Title | The Year of Living Danishly PDF eBook |
Author | Helen Russell |
Publisher | Icon Books Ltd |
Pages | 365 |
Release | 2015-01-08 |
Genre | Travel |
ISBN | 1848318138 |
* NOW WITH A NEW CHAPTER * 'A hugely enjoyable romp through the pleasures and pitfalls of setting up home in a foreign land.'- Guardian Given the opportunity of a new life in rural Jutland, Helen Russell discovered a startling statistic: Denmark, land of long dark winters, cured herring, Lego and pastries, was the happiest place on earth. Keen to know their secrets, Helen gave herself a year to uncover the formula for Danish happiness. From childcare, education, food and interior design to SAD and taxes, The Year of Living Danishly records a funny, poignant journey, showing us what the Danes get right, what they get wrong, and how we might all live a little more Danishly ourselves. In this new edition, six years on Helen reveals how her life and family have changed, and explores how Denmark, too – or her understanding of it – has shifted. It's a messy and flawed place, she concludes – but can still be a model for a better way of living.

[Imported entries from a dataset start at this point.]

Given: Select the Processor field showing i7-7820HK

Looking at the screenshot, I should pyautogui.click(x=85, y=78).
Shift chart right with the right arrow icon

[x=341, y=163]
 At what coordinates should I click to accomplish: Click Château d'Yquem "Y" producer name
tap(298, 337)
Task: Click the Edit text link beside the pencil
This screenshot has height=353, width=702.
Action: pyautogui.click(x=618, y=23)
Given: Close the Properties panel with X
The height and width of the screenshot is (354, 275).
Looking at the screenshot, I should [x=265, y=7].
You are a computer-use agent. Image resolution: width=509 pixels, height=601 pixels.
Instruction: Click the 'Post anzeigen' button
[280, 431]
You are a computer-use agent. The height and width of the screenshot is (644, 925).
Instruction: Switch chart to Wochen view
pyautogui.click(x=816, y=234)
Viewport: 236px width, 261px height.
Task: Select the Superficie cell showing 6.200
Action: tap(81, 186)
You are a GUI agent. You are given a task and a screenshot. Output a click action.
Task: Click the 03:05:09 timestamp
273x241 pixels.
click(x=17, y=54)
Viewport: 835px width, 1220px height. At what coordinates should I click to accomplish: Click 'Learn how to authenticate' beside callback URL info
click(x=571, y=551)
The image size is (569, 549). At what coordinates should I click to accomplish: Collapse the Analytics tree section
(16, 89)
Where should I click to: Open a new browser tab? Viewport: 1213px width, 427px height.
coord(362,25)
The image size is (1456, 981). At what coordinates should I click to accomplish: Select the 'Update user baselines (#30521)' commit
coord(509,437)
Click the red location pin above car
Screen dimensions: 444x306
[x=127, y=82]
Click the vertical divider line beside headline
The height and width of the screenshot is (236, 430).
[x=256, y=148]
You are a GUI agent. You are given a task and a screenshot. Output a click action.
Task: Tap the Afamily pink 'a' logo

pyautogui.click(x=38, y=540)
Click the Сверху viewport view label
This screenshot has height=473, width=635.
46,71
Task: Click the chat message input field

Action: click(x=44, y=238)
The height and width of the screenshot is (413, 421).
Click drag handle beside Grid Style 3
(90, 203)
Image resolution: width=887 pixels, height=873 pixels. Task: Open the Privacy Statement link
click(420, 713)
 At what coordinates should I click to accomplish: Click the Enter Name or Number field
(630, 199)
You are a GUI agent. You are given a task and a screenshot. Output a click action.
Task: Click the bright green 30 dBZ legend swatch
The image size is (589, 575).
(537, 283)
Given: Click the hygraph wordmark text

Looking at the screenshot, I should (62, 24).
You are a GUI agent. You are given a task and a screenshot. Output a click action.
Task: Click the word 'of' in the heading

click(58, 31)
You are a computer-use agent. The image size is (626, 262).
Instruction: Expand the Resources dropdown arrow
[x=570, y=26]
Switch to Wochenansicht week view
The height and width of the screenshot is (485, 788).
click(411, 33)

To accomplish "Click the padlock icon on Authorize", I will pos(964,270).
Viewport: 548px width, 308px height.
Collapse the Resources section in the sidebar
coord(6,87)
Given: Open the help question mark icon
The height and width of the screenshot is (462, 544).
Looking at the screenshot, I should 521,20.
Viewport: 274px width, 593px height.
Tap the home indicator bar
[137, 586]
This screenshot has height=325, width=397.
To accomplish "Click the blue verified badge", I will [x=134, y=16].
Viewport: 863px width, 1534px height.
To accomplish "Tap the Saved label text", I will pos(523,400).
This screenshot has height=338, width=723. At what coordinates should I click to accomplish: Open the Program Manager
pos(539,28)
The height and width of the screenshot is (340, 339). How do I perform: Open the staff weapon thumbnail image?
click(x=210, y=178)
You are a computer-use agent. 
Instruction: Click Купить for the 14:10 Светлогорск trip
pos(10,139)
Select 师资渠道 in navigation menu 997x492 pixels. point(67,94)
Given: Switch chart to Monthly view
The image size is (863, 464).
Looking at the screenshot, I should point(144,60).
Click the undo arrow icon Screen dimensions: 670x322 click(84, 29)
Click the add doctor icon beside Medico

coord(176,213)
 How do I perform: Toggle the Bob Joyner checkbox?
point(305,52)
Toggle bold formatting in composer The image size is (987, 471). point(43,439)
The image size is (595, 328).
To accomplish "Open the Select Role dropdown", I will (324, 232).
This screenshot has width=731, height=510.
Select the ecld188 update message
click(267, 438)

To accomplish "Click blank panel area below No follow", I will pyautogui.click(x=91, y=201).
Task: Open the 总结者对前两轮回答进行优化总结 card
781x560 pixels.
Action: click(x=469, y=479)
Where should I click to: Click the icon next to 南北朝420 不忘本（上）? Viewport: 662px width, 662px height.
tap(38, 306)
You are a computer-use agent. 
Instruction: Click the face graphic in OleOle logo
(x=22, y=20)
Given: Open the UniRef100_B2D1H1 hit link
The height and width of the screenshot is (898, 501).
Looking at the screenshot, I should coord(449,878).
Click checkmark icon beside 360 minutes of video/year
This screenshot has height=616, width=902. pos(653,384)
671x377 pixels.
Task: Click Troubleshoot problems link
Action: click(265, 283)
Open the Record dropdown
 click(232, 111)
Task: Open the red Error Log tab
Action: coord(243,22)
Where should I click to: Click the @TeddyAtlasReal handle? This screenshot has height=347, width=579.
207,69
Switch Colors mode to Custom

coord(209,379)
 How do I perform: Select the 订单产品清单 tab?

Title | The Illustrated Encyclopedia of Country Living PDF eBook |
Author | Abigail Gehring |
Publisher | Skyhorse Publishing Inc. |
Pages | 897 |
Release | 2011-10-26 |
Genre | Gardening |
ISBN | 1616084677 |
A guide to country living features photographs, illustrations, instructions and tips for living off the land, covering such topics as canning and preserving, soap-making, and building a dog house.